Render the records as a JSON list of strings with one string per line, leaving out blank lines.

* Record set *
◇ ◇ ◇ ◇

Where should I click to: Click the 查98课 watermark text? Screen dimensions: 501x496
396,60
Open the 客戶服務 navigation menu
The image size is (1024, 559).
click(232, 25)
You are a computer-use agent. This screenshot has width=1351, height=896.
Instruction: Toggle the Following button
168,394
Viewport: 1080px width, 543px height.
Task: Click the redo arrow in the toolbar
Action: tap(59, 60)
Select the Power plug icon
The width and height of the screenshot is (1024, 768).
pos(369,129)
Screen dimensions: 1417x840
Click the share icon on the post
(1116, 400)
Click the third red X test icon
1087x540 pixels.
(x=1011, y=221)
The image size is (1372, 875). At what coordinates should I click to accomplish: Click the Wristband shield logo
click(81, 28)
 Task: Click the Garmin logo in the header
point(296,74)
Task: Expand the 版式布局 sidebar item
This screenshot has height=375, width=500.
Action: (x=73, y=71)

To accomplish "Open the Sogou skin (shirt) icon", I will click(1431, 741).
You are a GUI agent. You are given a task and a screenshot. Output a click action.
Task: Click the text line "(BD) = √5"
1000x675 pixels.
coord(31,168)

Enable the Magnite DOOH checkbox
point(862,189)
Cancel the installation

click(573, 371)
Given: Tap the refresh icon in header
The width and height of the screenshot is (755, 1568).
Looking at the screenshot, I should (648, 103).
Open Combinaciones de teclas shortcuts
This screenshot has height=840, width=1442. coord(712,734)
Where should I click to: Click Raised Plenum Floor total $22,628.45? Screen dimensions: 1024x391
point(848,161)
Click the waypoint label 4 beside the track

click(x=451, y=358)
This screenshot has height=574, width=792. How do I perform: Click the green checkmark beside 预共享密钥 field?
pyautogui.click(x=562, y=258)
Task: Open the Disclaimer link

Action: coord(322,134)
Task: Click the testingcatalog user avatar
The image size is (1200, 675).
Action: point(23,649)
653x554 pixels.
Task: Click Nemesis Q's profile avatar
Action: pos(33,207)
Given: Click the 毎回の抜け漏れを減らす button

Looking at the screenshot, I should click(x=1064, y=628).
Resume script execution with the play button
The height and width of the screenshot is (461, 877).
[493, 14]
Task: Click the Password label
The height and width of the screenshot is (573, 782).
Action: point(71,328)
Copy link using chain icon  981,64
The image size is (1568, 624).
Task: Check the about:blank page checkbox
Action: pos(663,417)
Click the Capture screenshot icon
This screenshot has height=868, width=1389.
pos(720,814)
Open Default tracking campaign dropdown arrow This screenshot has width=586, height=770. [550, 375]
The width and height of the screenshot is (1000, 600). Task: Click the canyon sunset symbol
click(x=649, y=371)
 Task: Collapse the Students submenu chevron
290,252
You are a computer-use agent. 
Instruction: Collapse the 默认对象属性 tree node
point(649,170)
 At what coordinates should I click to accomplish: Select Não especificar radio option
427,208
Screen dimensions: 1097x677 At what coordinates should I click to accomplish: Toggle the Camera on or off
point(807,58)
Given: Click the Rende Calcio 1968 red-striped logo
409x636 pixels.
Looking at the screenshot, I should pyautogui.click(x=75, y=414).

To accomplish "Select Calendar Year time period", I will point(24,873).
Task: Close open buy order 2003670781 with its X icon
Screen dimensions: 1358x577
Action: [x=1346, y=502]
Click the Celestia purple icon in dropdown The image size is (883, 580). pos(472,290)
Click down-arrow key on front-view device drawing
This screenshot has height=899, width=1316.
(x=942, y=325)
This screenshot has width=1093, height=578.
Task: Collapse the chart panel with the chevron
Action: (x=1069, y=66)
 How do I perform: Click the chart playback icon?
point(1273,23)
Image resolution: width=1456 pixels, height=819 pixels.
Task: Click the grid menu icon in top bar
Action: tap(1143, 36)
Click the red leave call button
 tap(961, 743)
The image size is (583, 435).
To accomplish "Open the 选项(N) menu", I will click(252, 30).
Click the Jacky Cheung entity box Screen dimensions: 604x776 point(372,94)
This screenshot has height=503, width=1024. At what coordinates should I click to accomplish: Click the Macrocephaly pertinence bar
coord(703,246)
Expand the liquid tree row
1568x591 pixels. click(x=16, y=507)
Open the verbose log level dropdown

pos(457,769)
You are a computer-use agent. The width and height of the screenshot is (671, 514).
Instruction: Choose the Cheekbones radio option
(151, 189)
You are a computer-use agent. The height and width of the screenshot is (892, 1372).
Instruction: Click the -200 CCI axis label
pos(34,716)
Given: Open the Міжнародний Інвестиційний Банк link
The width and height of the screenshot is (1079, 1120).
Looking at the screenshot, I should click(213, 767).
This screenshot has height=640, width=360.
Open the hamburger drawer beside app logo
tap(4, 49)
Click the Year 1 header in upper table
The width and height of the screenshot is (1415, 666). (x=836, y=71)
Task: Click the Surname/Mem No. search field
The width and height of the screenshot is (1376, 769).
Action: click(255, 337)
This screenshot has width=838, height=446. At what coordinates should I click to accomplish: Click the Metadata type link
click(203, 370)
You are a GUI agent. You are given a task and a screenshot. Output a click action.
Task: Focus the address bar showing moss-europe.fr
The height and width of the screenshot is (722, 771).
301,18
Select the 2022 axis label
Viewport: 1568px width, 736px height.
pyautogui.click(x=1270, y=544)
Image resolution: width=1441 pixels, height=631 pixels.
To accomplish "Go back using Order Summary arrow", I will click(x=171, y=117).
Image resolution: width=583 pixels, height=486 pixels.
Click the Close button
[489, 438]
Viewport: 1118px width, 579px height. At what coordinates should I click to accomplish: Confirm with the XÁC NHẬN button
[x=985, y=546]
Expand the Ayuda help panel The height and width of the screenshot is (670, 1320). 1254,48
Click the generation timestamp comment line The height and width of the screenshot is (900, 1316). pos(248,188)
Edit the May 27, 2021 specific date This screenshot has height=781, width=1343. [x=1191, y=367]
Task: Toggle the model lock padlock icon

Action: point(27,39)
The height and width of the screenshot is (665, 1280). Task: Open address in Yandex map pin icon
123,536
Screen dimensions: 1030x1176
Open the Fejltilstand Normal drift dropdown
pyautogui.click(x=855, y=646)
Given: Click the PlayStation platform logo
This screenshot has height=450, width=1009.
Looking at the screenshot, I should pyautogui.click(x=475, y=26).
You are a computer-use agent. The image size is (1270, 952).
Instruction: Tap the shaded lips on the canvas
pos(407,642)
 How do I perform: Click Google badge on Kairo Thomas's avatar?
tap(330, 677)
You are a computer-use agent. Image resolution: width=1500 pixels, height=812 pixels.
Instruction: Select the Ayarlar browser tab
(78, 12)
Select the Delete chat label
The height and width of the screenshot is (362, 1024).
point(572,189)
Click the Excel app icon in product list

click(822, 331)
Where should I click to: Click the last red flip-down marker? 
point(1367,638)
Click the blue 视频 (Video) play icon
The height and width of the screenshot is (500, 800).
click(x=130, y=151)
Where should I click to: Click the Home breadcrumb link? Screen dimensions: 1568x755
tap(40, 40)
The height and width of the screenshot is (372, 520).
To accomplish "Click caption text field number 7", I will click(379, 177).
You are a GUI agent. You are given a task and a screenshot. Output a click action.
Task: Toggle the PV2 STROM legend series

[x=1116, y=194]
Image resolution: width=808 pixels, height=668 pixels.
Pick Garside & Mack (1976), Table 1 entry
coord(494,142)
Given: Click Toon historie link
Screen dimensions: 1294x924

◇ ◇ ◇ ◇

* Task solution *
[
  "Where should I click to: Click the 查98课 watermark text? Screen dimensions: 501x496",
  "396,60",
  "Open the 客戶服務 navigation menu",
  "The image size is (1024, 559).",
  "click(232, 25)",
  "You are a computer-use agent. This screenshot has width=1351, height=896.",
  "Instruction: Toggle the Following button",
  "168,394",
  "Viewport: 1080px width, 543px height.",
  "Task: Click the redo arrow in the toolbar",
  "Action: tap(59, 60)",
  "Select the Power plug icon",
  "The width and height of the screenshot is (1024, 768).",
  "pos(369,129)",
  "Screen dimensions: 1417x840",
  "Click the share icon on the post",
  "(1116, 400)",
  "Click the third red X test icon",
  "1087x540 pixels.",
  "(x=1011, y=221)",
  "The image size is (1372, 875). At what coordinates should I click to accomplish: Click the Wristband shield logo",
  "click(81, 28)",
  " Task: Click the Garmin logo in the header",
  "point(296,74)",
  "Task: Expand the 版式布局 sidebar item",
  "This screenshot has height=375, width=500.",
  "Action: (x=73, y=71)",
  "To accomplish \"Open the Sogou skin (shirt) icon\", I will click(1431, 741).",
  "You are a GUI agent. You are given a task and a screenshot. Output a click action.",
  "Task: Click the text line \"(BD) = √5\"",
  "1000x675 pixels.",
  "coord(31,168)",
  "Enable the Magnite DOOH checkbox",
  "point(862,189)",
  "Cancel the installation",
  "click(573, 371)",
  "Given: Tap the refresh icon in header",
  "The width and height of the screenshot is (755, 1568).",
  "Looking at the screenshot, I should (648, 103).",
  "Open Combinaciones de teclas shortcuts",
  "This screenshot has height=840, width=1442. coord(712,734)",
  "Where should I click to: Click Raised Plenum Floor total $22,628.45? Screen dimensions: 1024x391",
  "point(848,161)",
  "Click the waypoint label 4 beside the track",
  "click(x=451, y=358)",
  "This screenshot has height=574, width=792. How do I perform: Click the green checkmark beside 预共享密钥 field?",
  "pyautogui.click(x=562, y=258)",
  "Task: Open the Disclaimer link",
  "Action: coord(322,134)",
  "Task: Click the testingcatalog user avatar",
  "The image size is (1200, 675).",
  "Action: point(23,649)",
  "653x554 pixels.",
  "Task: Click Nemesis Q's profile avatar",
  "Action: pos(33,207)",
  "Given: Click the 毎回の抜け漏れを減らす button",
  "Looking at the screenshot, I should click(x=1064, y=628).",
  "Resume script execution with the play button",
  "The height and width of the screenshot is (461, 877).",
  "[493, 14]",
  "Task: Click the Password label",
  "The height and width of the screenshot is (573, 782).",
  "Action: point(71,328)",
  "Copy link using chain icon  981,64",
  "The image size is (1568, 624).",
  "Task: Check the about:blank page checkbox",
  "Action: pos(663,417)",
  "Click the Capture screenshot icon",
  "This screenshot has height=868, width=1389.",
  "pos(720,814)",
  "Open Default tracking campaign dropdown arrow This screenshot has width=586, height=770. [550, 375]",
  "The width and height of the screenshot is (1000, 600). Task: Click the canyon sunset symbol",
  "click(x=649, y=371)",
  " Task: Collapse the Students submenu chevron",
  "290,252",
  "You are a computer-use agent. ",
  "Instruction: Collapse the 默认对象属性 tree node",
  "point(649,170)",
  " At what coordinates should I click to accomplish: Select Não especificar radio option",
  "427,208",
  "Screen dimensions: 1097x677 At what coordinates should I click to accomplish: Toggle the Camera on or off",
  "point(807,58)",
  "Given: Click the Rende Calcio 1968 red-striped logo",
  "409x636 pixels.",
  "Looking at the screenshot, I should pyautogui.click(x=75, y=414).",
  "To accomplish \"Select Calendar Year time period\", I will point(24,873).",
  "Task: Close open buy order 2003670781 with its X icon",
  "Screen dimensions: 1358x577",
  "Action: [x=1346, y=502]",
  "Click the Celestia purple icon in dropdown The image size is (883, 580). pos(472,290)",
  "Click down-arrow key on front-view device drawing",
  "This screenshot has height=899, width=1316.",
  "(x=942, y=325)",
  "This screenshot has width=1093, height=578.",
  "Task: Collapse the chart panel with the chevron",
  "Action: (x=1069, y=66)",
  " How do I perform: Click the chart playback icon?",
  "point(1273,23)",
  "Image resolution: width=1456 pixels, height=819 pixels.",
  "Task: Click the grid menu icon in top bar",
  "Action: tap(1143, 36)",
  "Click the red leave call button",
  " tap(961, 743)",
  "The image size is (583, 435).",
  "To accomplish \"Open the 选项(N) menu\", I will click(252, 30).",
  "Click the Jacky Cheung entity box Screen dimensions: 604x776 point(372,94)",
  "This screenshot has height=503, width=1024. At what coordinates should I click to accomplish: Click the Macrocephaly pertinence bar",
  "coord(703,246)",
  "Expand the liquid tree row",
  "1568x591 pixels. click(x=16, y=507)",
  "Open the verbose log level dropdown",
  "pos(457,769)",
  "You are a computer-use agent. The width and height of the screenshot is (671, 514).",
  "Instruction: Choose the Cheekbones radio option",
  "(151, 189)",
  "You are a computer-use agent. The height and width of the screenshot is (892, 1372).",
  "Instruction: Click the -200 CCI axis label",
  "pos(34,716)",
  "Given: Open the Міжнародний Інвестиційний Банк link",
  "The width and height of the screenshot is (1079, 1120).",
  "Looking at the screenshot, I should click(213, 767).",
  "This screenshot has height=640, width=360.",
  "Open the hamburger drawer beside app logo",
  "tap(4, 49)",
  "Click the Year 1 header in upper table",
  "The width and height of the screenshot is (1415, 666). (x=836, y=71)",
  "Task: Click the Surname/Mem No. search field",
  "The width and height of the screenshot is (1376, 769).",
  "Action: click(255, 337)",
  "This screenshot has width=838, height=446. At what coordinates should I click to accomplish: Click the Metadata type link",
  "click(203, 370)",
  "You are a GUI agent. You are given a task and a screenshot. Output a click action.",
  "Task: Focus the address bar showing moss-europe.fr",
  "The height and width of the screenshot is (722, 771).",
  "301,18",
  "Select the 2022 axis label",
  "Viewport: 1568px width, 736px height.",
  "pyautogui.click(x=1270, y=544)",
  "Image resolution: width=1441 pixels, height=631 pixels.",
  "To accomplish \"Go back using Order Summary arrow\", I will click(x=171, y=117).",
  "Image resolution: width=583 pixels, height=486 pixels.",
  "Click the Close button",
  "[489, 438]",
  "Viewport: 1118px width, 579px height. At what coordinates should I click to accomplish: Confirm with the XÁC NHẬN button",
  "[x=985, y=546]",
  "Expand the Ayuda help panel The height and width of the screenshot is (670, 1320). 1254,48",
  "Click the generation timestamp comment line The height and width of the screenshot is (900, 1316). pos(248,188)",
  "Edit the May 27, 2021 specific date This screenshot has height=781, width=1343. [x=1191, y=367]",
  "Task: Toggle the model lock padlock icon",
  "Action: point(27,39)",
  "The height and width of the screenshot is (665, 1280). Task: Open address in Yandex map pin icon",
  "123,536",
  "Screen dimensions: 1030x1176",
  "Open the Fejltilstand Normal drift dropdown",
  "pyautogui.click(x=855, y=646)",
  "Given: Click the PlayStation platform logo",
  "This screenshot has height=450, width=1009.",
  "Looking at the screenshot, I should pyautogui.click(x=475, y=26).",
  "You are a computer-use agent. The image size is (1270, 952).",
  "Instruction: Tap the shaded lips on the canvas",
  "pos(407,642)",
  " How do I perform: Click Google badge on Kairo Thomas's avatar?",
  "tap(330, 677)",
  "You are a computer-use agent. Image resolution: width=1500 pixels, height=812 pixels.",
  "Instruction: Select the Ayarlar browser tab",
  "(78, 12)",
  "Select the Delete chat label",
  "The height and width of the screenshot is (362, 1024).",
  "point(572,189)",
  "Click the Excel app icon in product list",
  "click(822, 331)",
  "Where should I click to: Click the last red flip-down marker? ",
  "point(1367,638)",
  "Click the blue 视频 (Video) play icon",
  "The height and width of the screenshot is (500, 800).",
  "click(x=130, y=151)",
  "Where should I click to: Click the Home breadcrumb link? Screen dimensions: 1568x755",
  "tap(40, 40)",
  "The height and width of the screenshot is (372, 520).",
  "To accomplish \"Click caption text field number 7\", I will click(379, 177).",
  "You are a GUI agent. You are given a task and a screenshot. Output a click action.",
  "Task: Toggle the PV2 STROM legend series",
  "[x=1116, y=194]",
  "Image resolution: width=808 pixels, height=668 pixels.",
  "Pick Garside & Mack (1976), Table 1 entry",
  "coord(494,142)",
  "Given: Click Toon historie link",
  "Screen dimensions: 1294x924"
]